## [Records for this task]
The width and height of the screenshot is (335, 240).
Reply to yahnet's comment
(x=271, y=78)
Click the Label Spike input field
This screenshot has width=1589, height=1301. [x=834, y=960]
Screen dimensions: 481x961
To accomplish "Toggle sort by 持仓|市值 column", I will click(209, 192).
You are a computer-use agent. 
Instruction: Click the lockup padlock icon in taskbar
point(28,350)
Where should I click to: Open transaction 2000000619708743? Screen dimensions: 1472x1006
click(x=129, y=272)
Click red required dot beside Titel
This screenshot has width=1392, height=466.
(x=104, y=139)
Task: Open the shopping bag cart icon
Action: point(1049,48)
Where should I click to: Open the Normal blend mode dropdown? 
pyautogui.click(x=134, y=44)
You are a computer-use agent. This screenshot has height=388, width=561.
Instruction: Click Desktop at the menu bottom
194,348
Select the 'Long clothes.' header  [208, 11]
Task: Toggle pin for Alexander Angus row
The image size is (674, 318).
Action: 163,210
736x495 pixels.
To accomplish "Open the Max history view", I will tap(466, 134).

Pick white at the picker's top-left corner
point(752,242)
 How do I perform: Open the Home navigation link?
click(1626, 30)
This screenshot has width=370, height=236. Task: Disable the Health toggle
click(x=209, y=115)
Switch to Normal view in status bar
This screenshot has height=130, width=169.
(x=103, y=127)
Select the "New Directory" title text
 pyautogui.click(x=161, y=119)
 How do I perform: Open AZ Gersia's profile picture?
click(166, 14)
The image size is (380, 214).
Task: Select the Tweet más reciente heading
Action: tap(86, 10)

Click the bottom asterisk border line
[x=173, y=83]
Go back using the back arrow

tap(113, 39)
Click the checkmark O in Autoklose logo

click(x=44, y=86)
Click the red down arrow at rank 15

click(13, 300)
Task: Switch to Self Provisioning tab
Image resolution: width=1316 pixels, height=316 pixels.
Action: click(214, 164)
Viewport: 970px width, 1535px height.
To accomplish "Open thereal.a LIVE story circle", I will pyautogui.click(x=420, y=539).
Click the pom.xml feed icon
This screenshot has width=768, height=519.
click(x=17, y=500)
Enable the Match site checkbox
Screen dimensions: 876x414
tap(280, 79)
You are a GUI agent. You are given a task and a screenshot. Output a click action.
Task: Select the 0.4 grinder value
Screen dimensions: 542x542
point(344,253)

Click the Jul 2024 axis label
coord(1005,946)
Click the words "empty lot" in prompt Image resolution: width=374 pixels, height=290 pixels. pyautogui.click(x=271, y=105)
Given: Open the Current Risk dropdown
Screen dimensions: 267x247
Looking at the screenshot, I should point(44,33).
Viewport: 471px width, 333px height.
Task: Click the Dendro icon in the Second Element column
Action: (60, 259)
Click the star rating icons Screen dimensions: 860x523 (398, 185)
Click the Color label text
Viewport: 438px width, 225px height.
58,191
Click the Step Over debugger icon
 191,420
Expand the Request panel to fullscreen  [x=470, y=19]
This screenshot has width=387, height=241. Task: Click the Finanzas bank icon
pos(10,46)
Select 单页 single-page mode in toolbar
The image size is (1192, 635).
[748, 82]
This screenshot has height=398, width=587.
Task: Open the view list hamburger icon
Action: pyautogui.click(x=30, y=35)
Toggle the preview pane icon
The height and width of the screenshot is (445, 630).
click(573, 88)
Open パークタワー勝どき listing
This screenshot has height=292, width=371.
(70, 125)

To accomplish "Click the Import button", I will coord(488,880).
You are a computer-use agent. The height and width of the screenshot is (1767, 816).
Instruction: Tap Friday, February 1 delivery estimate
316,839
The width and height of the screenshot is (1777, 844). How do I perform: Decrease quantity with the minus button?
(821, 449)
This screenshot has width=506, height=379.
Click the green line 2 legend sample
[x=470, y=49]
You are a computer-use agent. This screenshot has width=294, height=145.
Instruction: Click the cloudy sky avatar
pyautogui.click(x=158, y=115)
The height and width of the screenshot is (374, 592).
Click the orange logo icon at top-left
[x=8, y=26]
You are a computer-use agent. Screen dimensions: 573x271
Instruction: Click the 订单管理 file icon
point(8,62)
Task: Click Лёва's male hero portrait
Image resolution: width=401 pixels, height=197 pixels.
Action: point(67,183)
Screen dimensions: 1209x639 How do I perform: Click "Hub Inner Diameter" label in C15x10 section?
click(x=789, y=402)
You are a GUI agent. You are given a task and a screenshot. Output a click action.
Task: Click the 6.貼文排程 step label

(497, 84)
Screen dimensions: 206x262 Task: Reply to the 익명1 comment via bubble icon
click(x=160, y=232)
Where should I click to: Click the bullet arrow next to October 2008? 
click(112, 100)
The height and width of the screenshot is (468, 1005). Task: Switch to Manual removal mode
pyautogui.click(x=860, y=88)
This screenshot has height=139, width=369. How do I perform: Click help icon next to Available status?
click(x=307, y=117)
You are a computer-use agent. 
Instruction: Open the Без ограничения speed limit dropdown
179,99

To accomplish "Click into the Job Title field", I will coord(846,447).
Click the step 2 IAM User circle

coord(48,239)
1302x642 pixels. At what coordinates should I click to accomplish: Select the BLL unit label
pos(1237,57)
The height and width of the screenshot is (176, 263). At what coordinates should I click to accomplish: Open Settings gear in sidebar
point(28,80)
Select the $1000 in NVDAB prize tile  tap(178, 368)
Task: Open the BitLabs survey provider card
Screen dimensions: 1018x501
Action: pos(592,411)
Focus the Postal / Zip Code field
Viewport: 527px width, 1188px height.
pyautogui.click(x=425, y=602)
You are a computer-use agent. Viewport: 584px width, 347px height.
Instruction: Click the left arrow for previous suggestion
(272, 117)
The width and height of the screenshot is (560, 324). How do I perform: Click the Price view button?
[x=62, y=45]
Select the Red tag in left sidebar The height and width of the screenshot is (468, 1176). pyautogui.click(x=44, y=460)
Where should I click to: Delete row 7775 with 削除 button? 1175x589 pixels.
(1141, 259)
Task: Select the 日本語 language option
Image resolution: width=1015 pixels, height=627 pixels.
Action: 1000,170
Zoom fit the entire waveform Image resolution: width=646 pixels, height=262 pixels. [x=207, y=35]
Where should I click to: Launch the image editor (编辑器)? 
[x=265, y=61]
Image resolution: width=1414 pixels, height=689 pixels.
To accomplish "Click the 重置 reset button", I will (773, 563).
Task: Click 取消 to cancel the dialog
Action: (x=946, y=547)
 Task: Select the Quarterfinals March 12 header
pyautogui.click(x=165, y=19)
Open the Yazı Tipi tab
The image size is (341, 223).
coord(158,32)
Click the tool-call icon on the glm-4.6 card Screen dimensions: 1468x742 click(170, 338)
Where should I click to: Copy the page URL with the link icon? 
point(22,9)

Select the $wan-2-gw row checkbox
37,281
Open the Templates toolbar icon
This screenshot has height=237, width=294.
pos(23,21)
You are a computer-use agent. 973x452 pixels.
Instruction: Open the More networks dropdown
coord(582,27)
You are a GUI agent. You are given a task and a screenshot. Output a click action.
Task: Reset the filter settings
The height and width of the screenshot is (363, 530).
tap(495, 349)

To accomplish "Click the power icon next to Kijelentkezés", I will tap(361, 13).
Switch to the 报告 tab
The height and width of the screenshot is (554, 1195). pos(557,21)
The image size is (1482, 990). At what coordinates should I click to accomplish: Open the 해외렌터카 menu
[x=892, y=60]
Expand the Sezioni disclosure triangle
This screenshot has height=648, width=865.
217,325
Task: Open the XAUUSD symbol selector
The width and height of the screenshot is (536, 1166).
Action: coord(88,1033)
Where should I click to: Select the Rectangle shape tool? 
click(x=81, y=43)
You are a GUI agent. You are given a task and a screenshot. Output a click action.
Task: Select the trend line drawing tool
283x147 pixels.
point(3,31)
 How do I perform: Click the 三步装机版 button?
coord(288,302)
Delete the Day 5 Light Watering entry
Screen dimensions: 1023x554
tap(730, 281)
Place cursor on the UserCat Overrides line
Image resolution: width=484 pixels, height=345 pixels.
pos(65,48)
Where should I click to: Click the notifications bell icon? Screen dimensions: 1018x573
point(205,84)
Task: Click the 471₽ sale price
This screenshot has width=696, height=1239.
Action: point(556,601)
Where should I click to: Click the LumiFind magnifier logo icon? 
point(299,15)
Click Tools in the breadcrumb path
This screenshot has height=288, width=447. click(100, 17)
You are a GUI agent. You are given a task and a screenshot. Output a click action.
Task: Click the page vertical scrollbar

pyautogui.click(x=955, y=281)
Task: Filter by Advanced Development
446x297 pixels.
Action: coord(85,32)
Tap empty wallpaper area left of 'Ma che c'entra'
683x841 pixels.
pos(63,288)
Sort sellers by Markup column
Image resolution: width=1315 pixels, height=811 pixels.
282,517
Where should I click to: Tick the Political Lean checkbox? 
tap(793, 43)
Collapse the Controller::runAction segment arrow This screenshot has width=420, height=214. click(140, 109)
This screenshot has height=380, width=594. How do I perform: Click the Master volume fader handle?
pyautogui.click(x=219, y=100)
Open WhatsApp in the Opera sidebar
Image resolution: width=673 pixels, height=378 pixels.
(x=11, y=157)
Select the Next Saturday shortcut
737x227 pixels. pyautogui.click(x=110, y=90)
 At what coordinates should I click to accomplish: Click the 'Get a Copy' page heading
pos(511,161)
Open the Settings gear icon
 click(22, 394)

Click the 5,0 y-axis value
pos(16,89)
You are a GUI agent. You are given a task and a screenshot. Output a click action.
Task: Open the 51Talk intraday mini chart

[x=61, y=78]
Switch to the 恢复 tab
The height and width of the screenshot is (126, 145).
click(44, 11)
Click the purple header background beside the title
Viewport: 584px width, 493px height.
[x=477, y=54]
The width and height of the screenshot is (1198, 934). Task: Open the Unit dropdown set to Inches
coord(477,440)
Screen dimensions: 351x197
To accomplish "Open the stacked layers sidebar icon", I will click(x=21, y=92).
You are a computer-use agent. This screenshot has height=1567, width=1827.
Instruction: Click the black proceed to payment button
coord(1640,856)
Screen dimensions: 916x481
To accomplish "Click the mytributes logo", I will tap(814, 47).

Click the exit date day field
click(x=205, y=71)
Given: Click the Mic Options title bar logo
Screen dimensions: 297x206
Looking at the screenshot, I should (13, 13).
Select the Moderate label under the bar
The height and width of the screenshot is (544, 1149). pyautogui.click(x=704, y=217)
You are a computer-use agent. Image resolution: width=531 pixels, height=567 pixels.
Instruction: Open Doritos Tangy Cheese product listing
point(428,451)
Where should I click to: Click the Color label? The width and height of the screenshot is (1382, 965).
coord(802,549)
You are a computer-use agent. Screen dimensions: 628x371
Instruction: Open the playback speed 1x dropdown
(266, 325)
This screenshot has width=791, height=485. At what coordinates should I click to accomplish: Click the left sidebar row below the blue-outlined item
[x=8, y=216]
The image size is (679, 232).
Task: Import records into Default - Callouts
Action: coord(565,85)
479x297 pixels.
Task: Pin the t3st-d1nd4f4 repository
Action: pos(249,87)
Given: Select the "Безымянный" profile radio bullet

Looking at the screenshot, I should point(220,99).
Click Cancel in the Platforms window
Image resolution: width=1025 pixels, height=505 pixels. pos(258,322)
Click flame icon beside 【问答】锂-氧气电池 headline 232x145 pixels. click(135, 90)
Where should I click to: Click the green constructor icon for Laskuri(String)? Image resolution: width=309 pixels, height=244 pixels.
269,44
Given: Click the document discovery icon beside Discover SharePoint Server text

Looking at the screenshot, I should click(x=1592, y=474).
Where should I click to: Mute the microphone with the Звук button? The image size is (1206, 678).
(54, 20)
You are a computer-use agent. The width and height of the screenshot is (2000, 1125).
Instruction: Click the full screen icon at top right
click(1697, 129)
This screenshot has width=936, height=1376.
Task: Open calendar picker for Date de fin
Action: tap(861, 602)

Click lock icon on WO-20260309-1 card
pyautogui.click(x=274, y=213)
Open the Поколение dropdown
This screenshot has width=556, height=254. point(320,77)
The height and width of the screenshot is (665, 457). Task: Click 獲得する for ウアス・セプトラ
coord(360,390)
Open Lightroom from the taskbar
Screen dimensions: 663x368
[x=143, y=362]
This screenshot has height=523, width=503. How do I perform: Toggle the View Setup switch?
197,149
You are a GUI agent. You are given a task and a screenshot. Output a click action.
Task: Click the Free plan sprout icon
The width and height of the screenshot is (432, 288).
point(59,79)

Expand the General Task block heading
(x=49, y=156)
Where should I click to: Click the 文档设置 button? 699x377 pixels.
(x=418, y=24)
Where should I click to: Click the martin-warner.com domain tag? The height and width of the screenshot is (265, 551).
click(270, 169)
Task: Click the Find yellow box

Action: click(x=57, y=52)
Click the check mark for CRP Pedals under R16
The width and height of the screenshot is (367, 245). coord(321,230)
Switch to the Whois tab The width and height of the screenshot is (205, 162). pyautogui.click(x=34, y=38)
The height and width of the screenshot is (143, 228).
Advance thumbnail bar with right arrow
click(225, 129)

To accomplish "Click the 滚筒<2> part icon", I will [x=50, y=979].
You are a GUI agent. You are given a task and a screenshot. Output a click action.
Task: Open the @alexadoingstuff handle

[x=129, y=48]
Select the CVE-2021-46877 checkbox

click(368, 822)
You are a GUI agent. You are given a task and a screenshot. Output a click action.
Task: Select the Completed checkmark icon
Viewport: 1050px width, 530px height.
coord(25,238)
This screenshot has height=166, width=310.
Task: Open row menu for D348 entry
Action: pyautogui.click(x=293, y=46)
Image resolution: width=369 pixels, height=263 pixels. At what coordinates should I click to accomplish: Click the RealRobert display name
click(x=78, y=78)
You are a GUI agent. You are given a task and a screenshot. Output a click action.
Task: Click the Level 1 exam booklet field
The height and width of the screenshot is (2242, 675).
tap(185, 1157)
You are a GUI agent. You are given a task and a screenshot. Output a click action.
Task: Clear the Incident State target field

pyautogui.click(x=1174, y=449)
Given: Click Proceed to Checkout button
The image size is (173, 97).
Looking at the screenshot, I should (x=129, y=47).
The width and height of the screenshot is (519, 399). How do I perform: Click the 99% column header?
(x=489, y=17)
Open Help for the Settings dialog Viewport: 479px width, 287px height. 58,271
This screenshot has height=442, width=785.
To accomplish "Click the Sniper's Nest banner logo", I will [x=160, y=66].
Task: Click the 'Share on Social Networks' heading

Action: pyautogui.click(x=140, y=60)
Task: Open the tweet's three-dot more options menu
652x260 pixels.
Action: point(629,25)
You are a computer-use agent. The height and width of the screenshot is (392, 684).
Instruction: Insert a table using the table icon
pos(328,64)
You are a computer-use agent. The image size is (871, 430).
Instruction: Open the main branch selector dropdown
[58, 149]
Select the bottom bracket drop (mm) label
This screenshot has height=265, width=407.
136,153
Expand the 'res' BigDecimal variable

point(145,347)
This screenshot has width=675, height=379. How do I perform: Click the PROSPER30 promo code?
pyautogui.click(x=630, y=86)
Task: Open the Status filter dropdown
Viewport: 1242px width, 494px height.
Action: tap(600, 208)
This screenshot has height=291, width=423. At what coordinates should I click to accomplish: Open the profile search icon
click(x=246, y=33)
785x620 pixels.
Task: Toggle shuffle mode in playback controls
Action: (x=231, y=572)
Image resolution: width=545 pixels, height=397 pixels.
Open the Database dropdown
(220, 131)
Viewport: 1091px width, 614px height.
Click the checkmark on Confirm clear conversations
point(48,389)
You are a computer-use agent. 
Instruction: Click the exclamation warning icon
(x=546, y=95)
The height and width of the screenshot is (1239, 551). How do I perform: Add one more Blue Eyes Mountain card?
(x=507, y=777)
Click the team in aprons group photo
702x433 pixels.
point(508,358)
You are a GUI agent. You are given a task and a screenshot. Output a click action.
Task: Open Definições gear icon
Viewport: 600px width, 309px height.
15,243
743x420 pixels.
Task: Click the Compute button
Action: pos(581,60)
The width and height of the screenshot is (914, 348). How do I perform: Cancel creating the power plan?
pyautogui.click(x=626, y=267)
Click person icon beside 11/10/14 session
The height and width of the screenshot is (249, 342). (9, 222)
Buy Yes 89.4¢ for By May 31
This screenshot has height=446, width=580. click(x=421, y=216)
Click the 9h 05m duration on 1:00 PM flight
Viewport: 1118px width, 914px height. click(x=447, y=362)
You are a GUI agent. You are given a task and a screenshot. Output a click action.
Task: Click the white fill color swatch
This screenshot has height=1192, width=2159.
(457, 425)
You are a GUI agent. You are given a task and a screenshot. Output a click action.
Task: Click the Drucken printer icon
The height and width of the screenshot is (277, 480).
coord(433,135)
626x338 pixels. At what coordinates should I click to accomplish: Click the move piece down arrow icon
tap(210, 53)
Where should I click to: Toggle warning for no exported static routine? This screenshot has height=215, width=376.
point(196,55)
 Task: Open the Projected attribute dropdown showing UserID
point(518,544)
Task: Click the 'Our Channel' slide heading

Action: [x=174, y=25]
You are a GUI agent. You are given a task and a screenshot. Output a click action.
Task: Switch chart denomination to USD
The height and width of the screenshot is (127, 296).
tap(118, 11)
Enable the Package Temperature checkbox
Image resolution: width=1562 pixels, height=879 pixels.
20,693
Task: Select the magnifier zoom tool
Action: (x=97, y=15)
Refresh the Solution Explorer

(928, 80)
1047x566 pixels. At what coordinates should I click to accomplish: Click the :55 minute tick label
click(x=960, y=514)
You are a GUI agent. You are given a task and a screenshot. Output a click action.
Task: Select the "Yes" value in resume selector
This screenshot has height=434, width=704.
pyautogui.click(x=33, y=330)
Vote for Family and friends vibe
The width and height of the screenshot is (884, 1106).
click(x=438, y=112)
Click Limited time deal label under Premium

## [The problem]
Print the rows verbatim, starting at the first row and ending at the row that contains "point(28,350)".

## [Task answer]
The width and height of the screenshot is (335, 240).
Reply to yahnet's comment
(x=271, y=78)
Click the Label Spike input field
This screenshot has width=1589, height=1301. [x=834, y=960]
Screen dimensions: 481x961
To accomplish "Toggle sort by 持仓|市值 column", I will click(209, 192).
You are a computer-use agent. 
Instruction: Click the lockup padlock icon in taskbar
point(28,350)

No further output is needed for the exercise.